Они, обнявшись, скакали на одном коне к Белой Воде. Белая Вода, Бай-Кель. Ледяная Вода. Жемчужная Вода. Он выловит сетями много рыбы омуля; он принесет жертву на священном камне обо, и жертвой будет его конь, омоченный женской кровью. Синяя Вода, Сапфирная Вода, ты все ближе. Там, на берегу, близ старых рассохшихся лодок, у воды, у кромки раннего льда, меж разбросанных кедровых бревен сидит Бурхан. Он каменный. Он страшный. Его веки подняты, но он не видит. Он слеп. Старухи мажут ему глаза слюной и медом, молодухи – сладким молоком из грудей. Бурхан живет глубоко на дне Белой Воды, и раз в году озеро выпускает его – он хочет жену на один день, и Белая Вода дает ему жену. Их вдвоем, каменного Бурхана и дрожащую женщину, погружают в лодку без весел, толкают лодку прочь от берега. Сильно дует култук. Или сарма. Или теплый шелонник. И лодка уплывает прочь, гонимая ветром, по Белой, по Синей воде, и каменный мужчина и живая женщина узнают друг друга. И понимает женщина, что камень живой. И знает тяжелый каменный идол, внушающий ужас, что живое обращается в камень в последней судороге ужаса, боли, счастья, отчаяния. Рука волны, бывает, переворачивает лодку. Они, обнявшись, идут на дно, камень и женщина. Они застывают вместе. Влипают друг в друга. Становятся единым валуном.
Ксения и Царь спешились у кромки воды.
Зерна колокольного звона сыпались и летели поодаль. Нежный, как песня, снег вычерчивал белой кистью рисунок времени. Снег умирал на устах. Ксения входила в воду. Ее ноги замерзали. Бурхан обнимал ее ноги торосами, шугой, заберегами, наледями. Вот уже по колено зашла. Вот уже по грудь вода, вот уже надо кричать: «Тону!» – но крик не идет из горла, а глаза видят в застылом изумруде воды мир иной, и душа хочет туда.
КОНДАК КСЕНИИ ВО СЛАВУ БОГА ЕЯ, ИДУЩЕМУ ПО ВЕЛИКОМУ ОЗЕРУ
Устала душа. Мир иной примет меня сейчас. Надо стать большой рыбой. Сигом. Омулем. Надо стать зверем нерпой, стремительно, свечкой, выплывать из глубины, ловить ртом золотые зерна Солнца, криком приветствовать восход, тонко выть на крупные звезды морозными ночами.

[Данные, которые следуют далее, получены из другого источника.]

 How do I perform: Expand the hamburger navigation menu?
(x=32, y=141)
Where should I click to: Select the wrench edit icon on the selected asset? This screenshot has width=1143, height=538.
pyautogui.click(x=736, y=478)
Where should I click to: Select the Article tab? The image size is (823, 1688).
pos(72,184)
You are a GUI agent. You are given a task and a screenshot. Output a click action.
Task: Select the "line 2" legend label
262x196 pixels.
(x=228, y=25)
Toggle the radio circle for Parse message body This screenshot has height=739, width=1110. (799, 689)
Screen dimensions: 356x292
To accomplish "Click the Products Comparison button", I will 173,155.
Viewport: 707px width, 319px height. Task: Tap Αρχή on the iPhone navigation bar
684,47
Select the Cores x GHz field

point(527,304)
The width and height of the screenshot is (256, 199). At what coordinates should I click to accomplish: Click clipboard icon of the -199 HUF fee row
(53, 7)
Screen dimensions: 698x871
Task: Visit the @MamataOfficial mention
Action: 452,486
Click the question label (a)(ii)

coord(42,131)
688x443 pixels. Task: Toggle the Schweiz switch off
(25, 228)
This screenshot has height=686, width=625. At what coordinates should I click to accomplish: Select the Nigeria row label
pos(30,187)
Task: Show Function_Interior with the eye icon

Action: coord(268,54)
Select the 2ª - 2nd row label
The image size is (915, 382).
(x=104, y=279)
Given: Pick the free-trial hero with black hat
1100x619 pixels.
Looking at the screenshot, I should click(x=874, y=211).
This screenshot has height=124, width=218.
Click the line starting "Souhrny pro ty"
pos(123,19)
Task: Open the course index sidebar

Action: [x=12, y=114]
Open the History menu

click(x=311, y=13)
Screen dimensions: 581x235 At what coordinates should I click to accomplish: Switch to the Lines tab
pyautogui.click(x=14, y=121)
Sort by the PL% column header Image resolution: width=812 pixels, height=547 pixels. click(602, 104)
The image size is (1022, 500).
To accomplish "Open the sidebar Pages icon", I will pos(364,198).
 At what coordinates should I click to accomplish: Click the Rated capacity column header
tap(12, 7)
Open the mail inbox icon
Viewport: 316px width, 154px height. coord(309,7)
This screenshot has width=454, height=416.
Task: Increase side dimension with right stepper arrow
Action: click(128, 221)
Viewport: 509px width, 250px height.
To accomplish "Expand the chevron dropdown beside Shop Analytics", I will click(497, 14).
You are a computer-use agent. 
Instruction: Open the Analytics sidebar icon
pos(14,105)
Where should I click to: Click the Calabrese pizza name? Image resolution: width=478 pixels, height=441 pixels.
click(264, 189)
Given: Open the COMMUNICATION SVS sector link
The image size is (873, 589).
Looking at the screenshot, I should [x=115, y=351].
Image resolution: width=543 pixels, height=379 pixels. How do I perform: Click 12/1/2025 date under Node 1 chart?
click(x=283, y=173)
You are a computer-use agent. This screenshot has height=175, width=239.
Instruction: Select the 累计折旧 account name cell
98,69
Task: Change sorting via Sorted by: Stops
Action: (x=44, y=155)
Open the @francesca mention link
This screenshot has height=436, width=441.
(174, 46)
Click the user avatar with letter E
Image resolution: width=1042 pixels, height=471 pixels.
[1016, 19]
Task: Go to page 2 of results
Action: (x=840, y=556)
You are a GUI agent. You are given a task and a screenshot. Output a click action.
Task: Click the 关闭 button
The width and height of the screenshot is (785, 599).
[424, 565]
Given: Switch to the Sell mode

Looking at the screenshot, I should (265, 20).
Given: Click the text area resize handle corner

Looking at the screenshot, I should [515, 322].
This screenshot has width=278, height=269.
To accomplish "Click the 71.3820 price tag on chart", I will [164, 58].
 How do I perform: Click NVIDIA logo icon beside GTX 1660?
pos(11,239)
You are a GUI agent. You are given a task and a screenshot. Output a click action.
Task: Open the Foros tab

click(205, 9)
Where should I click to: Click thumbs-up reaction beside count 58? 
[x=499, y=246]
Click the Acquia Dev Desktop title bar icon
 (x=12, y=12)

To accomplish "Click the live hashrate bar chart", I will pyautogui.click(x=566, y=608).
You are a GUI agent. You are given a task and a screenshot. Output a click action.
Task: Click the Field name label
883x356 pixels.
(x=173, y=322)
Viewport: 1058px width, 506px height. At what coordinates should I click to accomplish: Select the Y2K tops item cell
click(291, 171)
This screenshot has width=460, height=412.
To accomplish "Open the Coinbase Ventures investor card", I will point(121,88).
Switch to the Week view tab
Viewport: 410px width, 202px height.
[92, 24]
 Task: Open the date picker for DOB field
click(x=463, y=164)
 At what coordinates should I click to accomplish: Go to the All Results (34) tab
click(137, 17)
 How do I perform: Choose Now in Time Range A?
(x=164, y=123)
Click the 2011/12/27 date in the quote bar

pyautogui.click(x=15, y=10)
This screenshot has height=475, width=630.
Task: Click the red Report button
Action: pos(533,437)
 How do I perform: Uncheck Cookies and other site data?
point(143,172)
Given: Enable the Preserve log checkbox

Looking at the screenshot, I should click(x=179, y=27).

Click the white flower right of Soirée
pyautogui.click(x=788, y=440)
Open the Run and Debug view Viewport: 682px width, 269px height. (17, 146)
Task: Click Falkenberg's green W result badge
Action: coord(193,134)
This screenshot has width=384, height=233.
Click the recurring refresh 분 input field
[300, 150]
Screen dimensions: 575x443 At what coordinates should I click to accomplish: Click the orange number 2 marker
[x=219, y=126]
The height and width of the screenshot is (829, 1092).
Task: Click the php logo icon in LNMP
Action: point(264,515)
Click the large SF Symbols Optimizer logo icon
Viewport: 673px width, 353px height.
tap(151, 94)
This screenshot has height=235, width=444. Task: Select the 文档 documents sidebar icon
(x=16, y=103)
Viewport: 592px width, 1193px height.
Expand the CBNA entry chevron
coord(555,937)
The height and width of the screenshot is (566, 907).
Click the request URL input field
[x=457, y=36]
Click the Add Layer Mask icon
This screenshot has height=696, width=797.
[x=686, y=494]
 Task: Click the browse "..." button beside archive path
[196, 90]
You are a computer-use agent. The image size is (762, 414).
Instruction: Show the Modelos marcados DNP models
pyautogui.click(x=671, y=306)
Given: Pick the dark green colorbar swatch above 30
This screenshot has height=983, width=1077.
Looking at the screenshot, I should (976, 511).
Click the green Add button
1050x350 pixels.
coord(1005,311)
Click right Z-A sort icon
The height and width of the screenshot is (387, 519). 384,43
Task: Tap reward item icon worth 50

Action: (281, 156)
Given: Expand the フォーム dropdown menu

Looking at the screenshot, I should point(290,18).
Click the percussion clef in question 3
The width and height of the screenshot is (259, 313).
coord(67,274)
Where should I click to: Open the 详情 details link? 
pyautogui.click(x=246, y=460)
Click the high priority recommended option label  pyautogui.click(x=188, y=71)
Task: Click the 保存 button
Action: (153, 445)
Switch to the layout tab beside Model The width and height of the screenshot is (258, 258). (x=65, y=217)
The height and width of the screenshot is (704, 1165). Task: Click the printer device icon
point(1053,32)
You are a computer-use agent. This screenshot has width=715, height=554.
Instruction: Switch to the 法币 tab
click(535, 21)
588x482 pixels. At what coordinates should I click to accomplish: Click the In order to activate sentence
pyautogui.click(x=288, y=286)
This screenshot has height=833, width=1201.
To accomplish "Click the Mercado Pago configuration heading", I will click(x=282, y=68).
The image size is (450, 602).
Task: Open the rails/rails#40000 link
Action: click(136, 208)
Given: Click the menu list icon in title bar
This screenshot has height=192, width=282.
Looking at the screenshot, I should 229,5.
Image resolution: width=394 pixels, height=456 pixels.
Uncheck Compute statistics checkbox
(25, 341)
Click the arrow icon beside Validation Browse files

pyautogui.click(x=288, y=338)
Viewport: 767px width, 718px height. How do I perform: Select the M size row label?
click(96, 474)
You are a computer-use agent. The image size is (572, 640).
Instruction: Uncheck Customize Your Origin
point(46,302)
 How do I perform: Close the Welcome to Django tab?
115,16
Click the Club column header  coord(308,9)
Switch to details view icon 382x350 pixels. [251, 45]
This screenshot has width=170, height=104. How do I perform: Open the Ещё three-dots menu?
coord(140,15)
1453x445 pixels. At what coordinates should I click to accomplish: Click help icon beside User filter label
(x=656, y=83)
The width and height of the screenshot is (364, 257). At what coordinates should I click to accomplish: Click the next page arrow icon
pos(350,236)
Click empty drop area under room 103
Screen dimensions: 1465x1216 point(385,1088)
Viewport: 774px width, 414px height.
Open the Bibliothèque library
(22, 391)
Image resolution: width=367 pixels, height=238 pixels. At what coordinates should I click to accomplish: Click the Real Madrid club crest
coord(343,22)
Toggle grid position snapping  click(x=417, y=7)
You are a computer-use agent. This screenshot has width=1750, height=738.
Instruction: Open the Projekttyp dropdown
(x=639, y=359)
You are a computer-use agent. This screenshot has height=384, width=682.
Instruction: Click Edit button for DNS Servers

Я шла неостановимо, все глубже, все холоднее. Я возвращалась. Это было возвращение. Я ВОЗВРАЩАЛАСЬ НА РОДИНУ.
Когда я появилась на свет? Когда я покинула ее? Забытье тысячи рождений стерло великую память. Я должна была вернуться вот так, через врата смертной муки, захлебываясь Белой Водой, задыхаясь. И последний мой взгляд будет стрелой пущен в небо, где по-волчьи косматое Солнце зимы, скаля красные зубы, бежит, бежит на закат!
Густые слои бериллово-зеленой воды раздергивались, как тяжелые занавеси, и я, содрогаясь, созерцала жизнь Мира Иного. Вот они, сделанные из масла, прозрачные рыбки-голомянки – мелькают, играют, вот мимо сверкнули, видны внутри все ребрышки, хребет, чечевицы сердечек. Так мою душу было видно людям насквозь. Так народ смотрел сквозь меня, смеясь, давя меня в толстых пальцах, и лишь мазок золотого масла оставался от меня, раздавленной, на чьих-то ладонях, на чужих одеждах.